10. In this case, on perusal of facts, we find that there is no dispute with regard to the fact that wage arrears needs to be paid to the employees for the services already rendered for the impugned assessment years. It is also not in dispute that negotiations between the assessee bank and employees union were going on at the time of making provision for liability on the basis of recommendation of 6th Pay Commission of State Government. The assessee bank had also made provision with certain degree of estimation, although the same is not quantified with accuracy. Therefore, we are of the considered view that liability has been provided in books of accounts when it was accrued for the impugned assessment years for the services rendered and hence the same cannot be considered as contingent in nature or unascertained liability, merely for the reason that the said liability was quantified and paid in subsequent financial years. The learned CIT(A) after considering the relevant facts has rightly deleted the addition made by the Assessing Officer towards disallowance of provision for wage arrears. We do not find any error or infirmity in the order of the learned CIT(A) and hence, we incline to uphold the order of the learned CIT(A) and dismiss the appeal filed by the Revenue for both the assessment years.

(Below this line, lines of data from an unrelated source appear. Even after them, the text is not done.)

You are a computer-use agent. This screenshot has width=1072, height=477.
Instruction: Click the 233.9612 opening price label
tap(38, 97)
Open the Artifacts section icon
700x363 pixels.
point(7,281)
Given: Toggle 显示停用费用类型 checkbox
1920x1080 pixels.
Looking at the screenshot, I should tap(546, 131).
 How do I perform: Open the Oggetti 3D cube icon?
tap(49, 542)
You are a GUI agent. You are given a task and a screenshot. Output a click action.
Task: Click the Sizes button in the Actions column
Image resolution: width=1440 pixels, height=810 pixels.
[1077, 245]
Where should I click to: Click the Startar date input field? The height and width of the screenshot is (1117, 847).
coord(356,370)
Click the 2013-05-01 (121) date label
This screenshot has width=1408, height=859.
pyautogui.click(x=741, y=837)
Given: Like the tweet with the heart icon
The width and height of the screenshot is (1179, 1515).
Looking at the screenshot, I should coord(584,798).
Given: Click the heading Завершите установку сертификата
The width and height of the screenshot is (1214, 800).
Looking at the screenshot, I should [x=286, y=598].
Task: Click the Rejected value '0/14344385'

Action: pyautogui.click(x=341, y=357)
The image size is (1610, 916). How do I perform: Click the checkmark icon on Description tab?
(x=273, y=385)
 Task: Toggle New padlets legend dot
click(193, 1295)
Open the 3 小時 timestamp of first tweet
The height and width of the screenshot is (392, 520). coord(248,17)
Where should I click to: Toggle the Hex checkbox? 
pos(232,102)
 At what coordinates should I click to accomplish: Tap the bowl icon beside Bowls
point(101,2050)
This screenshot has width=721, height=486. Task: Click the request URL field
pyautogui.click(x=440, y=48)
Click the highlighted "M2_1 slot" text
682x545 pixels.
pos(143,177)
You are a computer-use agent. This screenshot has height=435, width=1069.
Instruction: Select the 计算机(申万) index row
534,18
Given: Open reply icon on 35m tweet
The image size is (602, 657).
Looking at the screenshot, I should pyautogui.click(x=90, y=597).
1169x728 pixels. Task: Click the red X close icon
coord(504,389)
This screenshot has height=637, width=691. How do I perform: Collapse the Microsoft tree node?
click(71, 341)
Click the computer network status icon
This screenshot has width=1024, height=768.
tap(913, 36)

11. In the result, appeal filed by the Revenue for both the assessment years are dismissed.

Order pronounced in the open court on 9th December, 2020.”

8. Therefore, respectfully following the order of the co-ordinate bench in appellant’s own case for AYs 2009-10 and 2010-11 [ITA Nos.79 & 80/Chny/2020 dated 09.12.2020 and other case laws referred supra, we upheld the order of the ld.CIT(A) deleting the disallowance of Rs.8,50,91,477/-.

9. In the result, appeal filed by the revenue is dismissed.

Order pronounced on the 06th day of April 2026, in Chennai.